Title :
Shearlet-based image denoising using bivariate model
Author :
Cao, Hanwen ; Tian, Wei ; Deng, Chengzhi
Author_Institution :
Dept. of Sci., Nanchang Inst. of Technol., Nanchang, China
Abstract :
An adaptive Bayesian estimator for image denoising in shearlet domain is presented, where bivariate probability densities are used as the prior model of shearlet coefficients of images. The bivariate probability density function is proposed to model the statistical dependence between a coefficient and its parent and it is shown to fit very well to the observed noise-free histograms. Under this prior, a Bayesian shearlet estimator is derived by using the maximum a posterior (MAP) rule. Finally, a simulation is carried out to show the effectiveness of the new estimator.
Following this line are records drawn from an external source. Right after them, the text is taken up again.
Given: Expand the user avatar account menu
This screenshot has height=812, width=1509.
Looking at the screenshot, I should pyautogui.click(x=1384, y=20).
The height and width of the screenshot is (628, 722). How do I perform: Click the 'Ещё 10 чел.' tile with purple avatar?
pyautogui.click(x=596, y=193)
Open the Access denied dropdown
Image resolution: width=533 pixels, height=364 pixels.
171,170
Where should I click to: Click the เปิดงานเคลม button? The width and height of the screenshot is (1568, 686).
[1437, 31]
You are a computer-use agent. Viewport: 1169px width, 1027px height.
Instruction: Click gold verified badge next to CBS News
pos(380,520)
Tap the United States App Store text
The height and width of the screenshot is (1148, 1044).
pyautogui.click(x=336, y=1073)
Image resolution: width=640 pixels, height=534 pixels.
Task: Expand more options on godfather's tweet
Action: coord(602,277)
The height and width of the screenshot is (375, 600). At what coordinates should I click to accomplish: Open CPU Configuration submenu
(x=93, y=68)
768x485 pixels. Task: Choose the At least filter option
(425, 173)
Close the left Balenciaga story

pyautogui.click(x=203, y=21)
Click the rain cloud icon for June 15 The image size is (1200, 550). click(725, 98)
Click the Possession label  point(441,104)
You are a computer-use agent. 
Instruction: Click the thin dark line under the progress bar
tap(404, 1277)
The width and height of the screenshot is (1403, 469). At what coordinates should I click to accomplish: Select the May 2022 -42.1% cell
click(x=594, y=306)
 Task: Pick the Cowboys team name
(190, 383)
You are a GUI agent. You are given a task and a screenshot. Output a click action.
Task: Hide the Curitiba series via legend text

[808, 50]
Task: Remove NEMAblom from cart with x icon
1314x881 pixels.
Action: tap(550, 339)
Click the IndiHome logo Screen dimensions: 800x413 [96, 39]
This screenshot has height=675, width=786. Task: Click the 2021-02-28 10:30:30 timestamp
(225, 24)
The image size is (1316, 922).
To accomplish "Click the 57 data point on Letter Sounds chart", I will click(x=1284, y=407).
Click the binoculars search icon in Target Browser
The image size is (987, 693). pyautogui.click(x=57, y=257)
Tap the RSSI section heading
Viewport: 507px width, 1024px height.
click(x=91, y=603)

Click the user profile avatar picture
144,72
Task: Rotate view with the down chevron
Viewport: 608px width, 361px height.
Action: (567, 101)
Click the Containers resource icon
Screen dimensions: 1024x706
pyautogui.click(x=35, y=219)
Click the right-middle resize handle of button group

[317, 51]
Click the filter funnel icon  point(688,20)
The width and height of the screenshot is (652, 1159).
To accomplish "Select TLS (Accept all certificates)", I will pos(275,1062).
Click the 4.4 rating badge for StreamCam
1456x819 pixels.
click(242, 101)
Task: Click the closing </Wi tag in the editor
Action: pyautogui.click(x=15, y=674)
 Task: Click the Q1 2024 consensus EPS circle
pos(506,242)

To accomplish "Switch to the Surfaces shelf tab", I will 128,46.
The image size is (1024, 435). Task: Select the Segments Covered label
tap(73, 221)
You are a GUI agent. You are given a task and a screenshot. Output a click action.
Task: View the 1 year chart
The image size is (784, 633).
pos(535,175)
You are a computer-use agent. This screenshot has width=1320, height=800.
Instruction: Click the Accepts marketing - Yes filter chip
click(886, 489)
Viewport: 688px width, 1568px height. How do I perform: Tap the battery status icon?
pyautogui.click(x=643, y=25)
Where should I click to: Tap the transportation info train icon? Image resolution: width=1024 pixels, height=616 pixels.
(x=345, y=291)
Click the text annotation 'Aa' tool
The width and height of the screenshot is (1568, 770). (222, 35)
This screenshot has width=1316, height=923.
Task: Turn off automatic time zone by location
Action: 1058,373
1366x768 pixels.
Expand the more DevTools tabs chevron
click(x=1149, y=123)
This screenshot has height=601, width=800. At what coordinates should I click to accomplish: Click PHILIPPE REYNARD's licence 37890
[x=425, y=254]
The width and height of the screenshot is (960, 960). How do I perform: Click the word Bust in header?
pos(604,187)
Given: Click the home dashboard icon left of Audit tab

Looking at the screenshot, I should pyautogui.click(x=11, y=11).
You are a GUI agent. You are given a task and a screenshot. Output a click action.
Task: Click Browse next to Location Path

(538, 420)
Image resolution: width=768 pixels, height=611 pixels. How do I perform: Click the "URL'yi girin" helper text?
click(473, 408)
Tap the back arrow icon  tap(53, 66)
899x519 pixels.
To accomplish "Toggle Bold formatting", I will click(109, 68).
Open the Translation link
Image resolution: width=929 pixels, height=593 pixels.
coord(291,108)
Experimental results show the proposed method can effectively reduce noise and remain edges, obtain better visual effect and higher PSNR.
Keywords :
Bayes methods; image denoising; probability; statistical analysis; Bayesian shearlet estimator; PSNR; adaptive Bayesian estimator; bivariate probability density function; image denoising; maximum a posterior rule; noise-free histograms; shearlet domain; statistical dependence; Bayesian methods; Boats; Noise reduction; Wavelet domain; Bayesian estimator; Bivariate model; Image denoising; Shearlet transform;
Conference_Titel :
Progress in Informatics and Computing (PIC), 2010 IEEE International Conference on
Conference_Location :
Shanghai
Print_ISBN :
978-1-4244-6788-4
DOI :
10.1109/PIC.2010.5688026